Due notizie, una buona e l’altra cattiva, segnano il comparto birrario italiano. La parola ad Alfredo Pratolongo, presidente di AssoBirra

Alfredo Pratolongo

Partiamo dalla buona notizia. Con il Decreto Mille Proroghe è stato approvato un emendamento che fissa le accise sulla birra, per il 2023, a 2,97 euro evitando un gravoso aumento a 2,99.  «Il contenimento delle accise è frutto di un lavoro di squadra con Unionbirrai e Coldiretti che potrà proseguire – ha dichiarato Alfredo Pratolongo, presidente di AssoBirra. – Già in passato siamo riusciti a ottenere una riduzione delle accise che, da 3,04 euro, sono passate a 2,94 per mitigare gli effetti del Covid e ora sono a 2,97 piuttosto che 2,99, come era stato previsto inizialmente. L’Italia comunque è l’unico Paese in Europa che ha ridotto le accise della birra e d’altra parte è l’unica bevanda da pasto che da noi è gravata da accise, un’anomalia che pesa su tutti, produttori, distributori e consumatori. Ridurre la pressione fiscale specifica per la birra contribuisce anche a promuovere e difendere il comparto birrario italiano rispetto al contesto internazionale, nel quale molti dei principali produttori – Germania e Spagna ad esempio – godono di un livello di accise anche 4 volte inferiore al nostro, che quindi favorisce la competitività delle aziende ivi locate e l’importazione di birra in Italia, che da anni infatti supera ampiamente il 30%».

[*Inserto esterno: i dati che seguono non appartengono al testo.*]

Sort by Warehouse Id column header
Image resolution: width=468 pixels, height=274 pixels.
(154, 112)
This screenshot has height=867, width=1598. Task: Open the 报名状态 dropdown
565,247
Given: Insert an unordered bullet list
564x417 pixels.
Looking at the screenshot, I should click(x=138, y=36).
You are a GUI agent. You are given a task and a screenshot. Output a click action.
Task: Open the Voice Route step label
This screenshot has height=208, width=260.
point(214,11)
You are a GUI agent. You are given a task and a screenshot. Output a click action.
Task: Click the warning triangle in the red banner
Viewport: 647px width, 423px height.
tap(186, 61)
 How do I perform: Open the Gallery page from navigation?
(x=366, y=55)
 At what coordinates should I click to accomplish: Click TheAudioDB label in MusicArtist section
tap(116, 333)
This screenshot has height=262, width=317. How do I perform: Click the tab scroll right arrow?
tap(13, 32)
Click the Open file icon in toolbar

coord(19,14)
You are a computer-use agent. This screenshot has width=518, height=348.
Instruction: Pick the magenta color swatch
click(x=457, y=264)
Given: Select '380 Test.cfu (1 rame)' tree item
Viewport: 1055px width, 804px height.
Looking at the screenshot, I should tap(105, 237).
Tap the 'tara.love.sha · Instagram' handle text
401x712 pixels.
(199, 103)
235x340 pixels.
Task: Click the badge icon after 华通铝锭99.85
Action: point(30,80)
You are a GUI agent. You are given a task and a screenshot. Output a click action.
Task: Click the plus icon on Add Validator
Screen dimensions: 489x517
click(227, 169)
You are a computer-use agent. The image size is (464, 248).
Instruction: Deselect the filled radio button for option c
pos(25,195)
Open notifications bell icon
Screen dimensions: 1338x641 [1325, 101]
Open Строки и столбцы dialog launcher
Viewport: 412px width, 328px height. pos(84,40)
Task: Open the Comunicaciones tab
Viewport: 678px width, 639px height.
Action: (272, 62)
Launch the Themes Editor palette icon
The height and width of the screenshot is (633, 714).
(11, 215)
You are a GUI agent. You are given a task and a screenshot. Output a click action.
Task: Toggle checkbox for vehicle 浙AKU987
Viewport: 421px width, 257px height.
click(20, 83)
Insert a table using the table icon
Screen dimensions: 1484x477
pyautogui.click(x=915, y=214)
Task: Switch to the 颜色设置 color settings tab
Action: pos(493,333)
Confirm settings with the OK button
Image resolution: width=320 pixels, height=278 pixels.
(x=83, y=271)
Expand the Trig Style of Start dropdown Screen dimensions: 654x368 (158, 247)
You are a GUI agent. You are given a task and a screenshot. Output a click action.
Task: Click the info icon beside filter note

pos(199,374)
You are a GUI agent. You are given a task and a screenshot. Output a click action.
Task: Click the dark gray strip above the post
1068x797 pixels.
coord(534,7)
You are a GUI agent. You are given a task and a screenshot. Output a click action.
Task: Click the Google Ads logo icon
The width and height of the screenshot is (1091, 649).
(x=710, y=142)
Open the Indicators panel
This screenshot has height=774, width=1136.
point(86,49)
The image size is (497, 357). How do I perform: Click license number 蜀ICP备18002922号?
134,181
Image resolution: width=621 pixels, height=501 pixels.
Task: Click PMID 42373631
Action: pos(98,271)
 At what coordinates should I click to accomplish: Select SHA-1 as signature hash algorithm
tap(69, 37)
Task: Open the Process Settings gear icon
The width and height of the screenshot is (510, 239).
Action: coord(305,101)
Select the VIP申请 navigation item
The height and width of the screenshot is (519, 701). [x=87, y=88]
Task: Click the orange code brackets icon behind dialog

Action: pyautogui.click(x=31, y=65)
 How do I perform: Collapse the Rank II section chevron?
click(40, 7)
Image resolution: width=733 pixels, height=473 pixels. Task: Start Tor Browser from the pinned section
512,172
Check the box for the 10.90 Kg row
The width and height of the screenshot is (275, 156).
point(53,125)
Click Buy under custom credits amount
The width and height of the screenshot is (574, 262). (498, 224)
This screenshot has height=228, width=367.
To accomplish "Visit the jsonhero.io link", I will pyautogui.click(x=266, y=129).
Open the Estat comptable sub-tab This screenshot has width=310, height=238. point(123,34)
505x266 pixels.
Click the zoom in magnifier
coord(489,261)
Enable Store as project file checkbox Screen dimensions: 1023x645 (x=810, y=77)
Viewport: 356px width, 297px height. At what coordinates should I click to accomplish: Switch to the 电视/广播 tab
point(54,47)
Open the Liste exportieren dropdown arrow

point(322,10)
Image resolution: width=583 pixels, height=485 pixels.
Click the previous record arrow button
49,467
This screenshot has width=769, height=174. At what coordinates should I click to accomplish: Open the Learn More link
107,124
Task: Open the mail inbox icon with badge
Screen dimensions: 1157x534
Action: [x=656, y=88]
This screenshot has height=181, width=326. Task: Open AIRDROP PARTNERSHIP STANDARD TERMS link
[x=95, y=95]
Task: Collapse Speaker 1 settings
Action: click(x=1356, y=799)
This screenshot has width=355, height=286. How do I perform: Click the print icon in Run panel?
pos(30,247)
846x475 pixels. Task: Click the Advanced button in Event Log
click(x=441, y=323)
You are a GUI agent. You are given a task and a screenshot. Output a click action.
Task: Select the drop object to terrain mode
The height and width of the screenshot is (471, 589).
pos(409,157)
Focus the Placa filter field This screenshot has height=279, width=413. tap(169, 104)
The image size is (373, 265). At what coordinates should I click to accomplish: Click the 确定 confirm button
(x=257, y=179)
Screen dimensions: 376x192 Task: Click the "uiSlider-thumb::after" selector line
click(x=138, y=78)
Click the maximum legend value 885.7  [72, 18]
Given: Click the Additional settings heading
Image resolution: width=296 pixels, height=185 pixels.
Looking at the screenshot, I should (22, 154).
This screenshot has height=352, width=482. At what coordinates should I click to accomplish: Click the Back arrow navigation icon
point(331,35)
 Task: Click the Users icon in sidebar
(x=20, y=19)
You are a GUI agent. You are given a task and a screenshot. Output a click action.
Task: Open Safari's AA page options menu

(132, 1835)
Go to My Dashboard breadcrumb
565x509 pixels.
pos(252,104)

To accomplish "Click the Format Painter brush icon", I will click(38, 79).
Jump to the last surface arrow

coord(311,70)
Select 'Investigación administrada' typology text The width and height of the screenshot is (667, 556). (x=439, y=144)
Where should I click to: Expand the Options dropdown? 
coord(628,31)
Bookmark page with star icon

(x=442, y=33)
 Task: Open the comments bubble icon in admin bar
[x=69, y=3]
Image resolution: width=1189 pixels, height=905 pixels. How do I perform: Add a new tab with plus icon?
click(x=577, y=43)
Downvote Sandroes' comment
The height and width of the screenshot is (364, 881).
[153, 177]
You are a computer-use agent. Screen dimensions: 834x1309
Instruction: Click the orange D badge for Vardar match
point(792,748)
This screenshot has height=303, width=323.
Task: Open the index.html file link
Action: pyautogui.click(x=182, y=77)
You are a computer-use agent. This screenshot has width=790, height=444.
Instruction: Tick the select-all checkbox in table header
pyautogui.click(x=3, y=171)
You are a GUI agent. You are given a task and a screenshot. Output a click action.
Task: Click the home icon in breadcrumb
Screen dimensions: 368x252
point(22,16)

Italiani consumatori moderati

Il presidente di AssoBirra tiene a sottolineare che gli italiani sono forse i soli in Europa a consumare la birra principalmente a tavola (tanto è vero che il 65% della birra viene acquistata al supermercato) e hanno un rapporto molto particolare con questa bevanda. «Forse perché da noi il mercato si è sviluppato in ritardo rispetto ad altri Paesi – spiega Alfredo Pratolongo – e, grazie anche alla diversificata proposta delle birre artigianali, si è registrata una notevole evoluzione del gusto, più che altrove, dove le proposte tendono magari a essere monotematiche per tradizioni produttive. Infatti, dal 2015 al 2020 il consumo delle birre speciali è raddoppiato». In Italia vi sono ancora dei ‘miti’ da sfatare, come quello della schiuma che gonfia o della birra che ingrassa, ma la penetrazione del prodotto è altissima, mentre il consumo procapite (35 l) è tra i più bassi d’Europa. Questo vuol dire che siamo bevitori moderati, che stanno premiando un prodotto leggero e poco alcolico con un aumento costante dei consumi, trend unico in Europa.

Avvertenze salute

Ed ora passiamo alla brutta notizia. All’orizzonte si profila qualche complicazione. «Innanzitutto, i costi dell’energia e della materia prima aumentati rappresentano un’incertezza. Anche se diminuiscono ora, bisogna fare i conti con i prezzi di qualche mese fa quando sono stati fatti gli acquisiti – spiega Pratolongo. – Previsti anche problemi con le etichettature di vino e birra con avvisi per il rischio salute. Stiamo lavorando col settore vinicolo e con organizzazioni e istituzioni straniere per impedire questi provvedimenti. D’altra parte, AssoBirra è l’unica associazione di categoria che ha lanciato campagne per il consumo moderato». Quella della birra è una filiera ad elevato valore aggiunto, in grado di fornire un prodotto di elevata qualità a prezzi bassi e provvedimenti di etichettatura come quelli ipotizzati avrebbero pesanti ricadute sul comparto.